3. **Combine and simplify:** Putting those two parts together, we get $-\frac{7}{2}r^{-9/2}$.

4. **Rewrite with positive exponents (optional but nice!):** Just like we turned $\frac{1}{r^{7/2}}$ into $r^{-7/2}$, we can turn $r^{-9/2}$ back into $\frac{1}{r^{9/2}}$.
So, the final answer is $-\frac{7}{2} \cdot \frac{1}{r^{9/2}}$, which we can write more neatly as $-\frac{7}{2r^{9/2}}$.

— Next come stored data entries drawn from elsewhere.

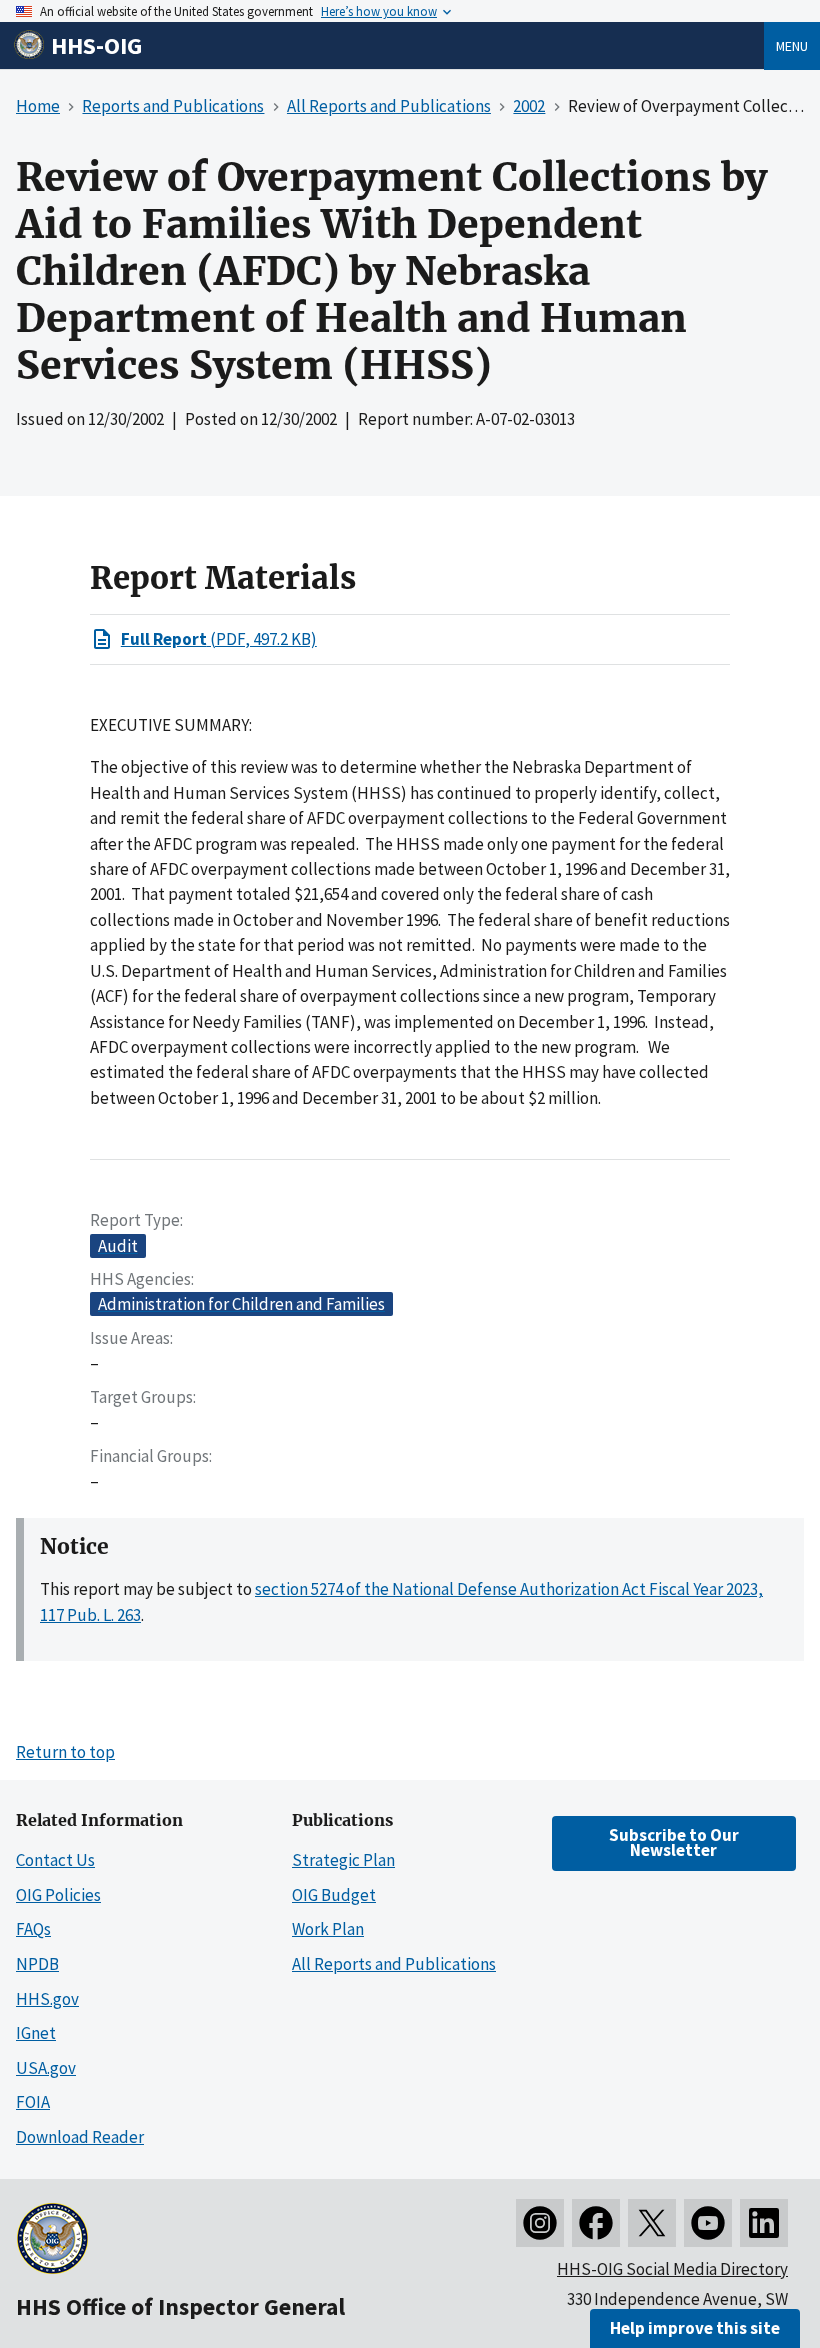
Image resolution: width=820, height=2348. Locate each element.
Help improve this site (695, 2328)
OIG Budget (334, 1895)
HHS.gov (47, 1999)
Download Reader (80, 2137)
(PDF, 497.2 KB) (219, 639)
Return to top (65, 1752)
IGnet (36, 2033)
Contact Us (55, 1860)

See? Not too bad once you know the tricks!

Alternative answer

Answer: $$ \frac{dy}{dr} = -\frac{7}{2r^{9/2}} $$ Explain
This is a question about finding the derivative using the power rule . The solving step is:

1. First, I noticed that `y = 1/r^(7/2)` has `r` in the bottom, which is a bit tricky for derivatives. I know a cool trick: I can move `r^(7/2)` from the denominator to the numerator by changing the sign of its exponent! So, `1/r^(7/2)` becomes `r^(-7/2)`.
2. Now I have `y = r^(-7/2)`. This looks like `x` raised to a power, and I remember learning a "power rule" for derivatives! It says that if you have `x^n`, its derivative is `n * x^(n-1)`.
3. In our problem, `r` is like `x`, and the power `n` is `-7/2`.
4. So, I bring the power `(-7/2)` down in front, and then I subtract 1 from the exponent.
5. This means the new exponent will be `-7/2 - 1`.
6. To subtract 1, I think of `1` as `2/2`. So, `-7/2 - 2/2 = -9/2`.
7. Putting it all together, the derivative is `(-7/2) * r^(-9/2)`.
8. To make the answer look neat and tidy (and with a positive exponent), I can move `r^(-9/2)` back to the denominator, where it becomes `r^(9/2)`.
9. So, the final answer is `dy/dr = -7 / (2 * r^(9/2))`.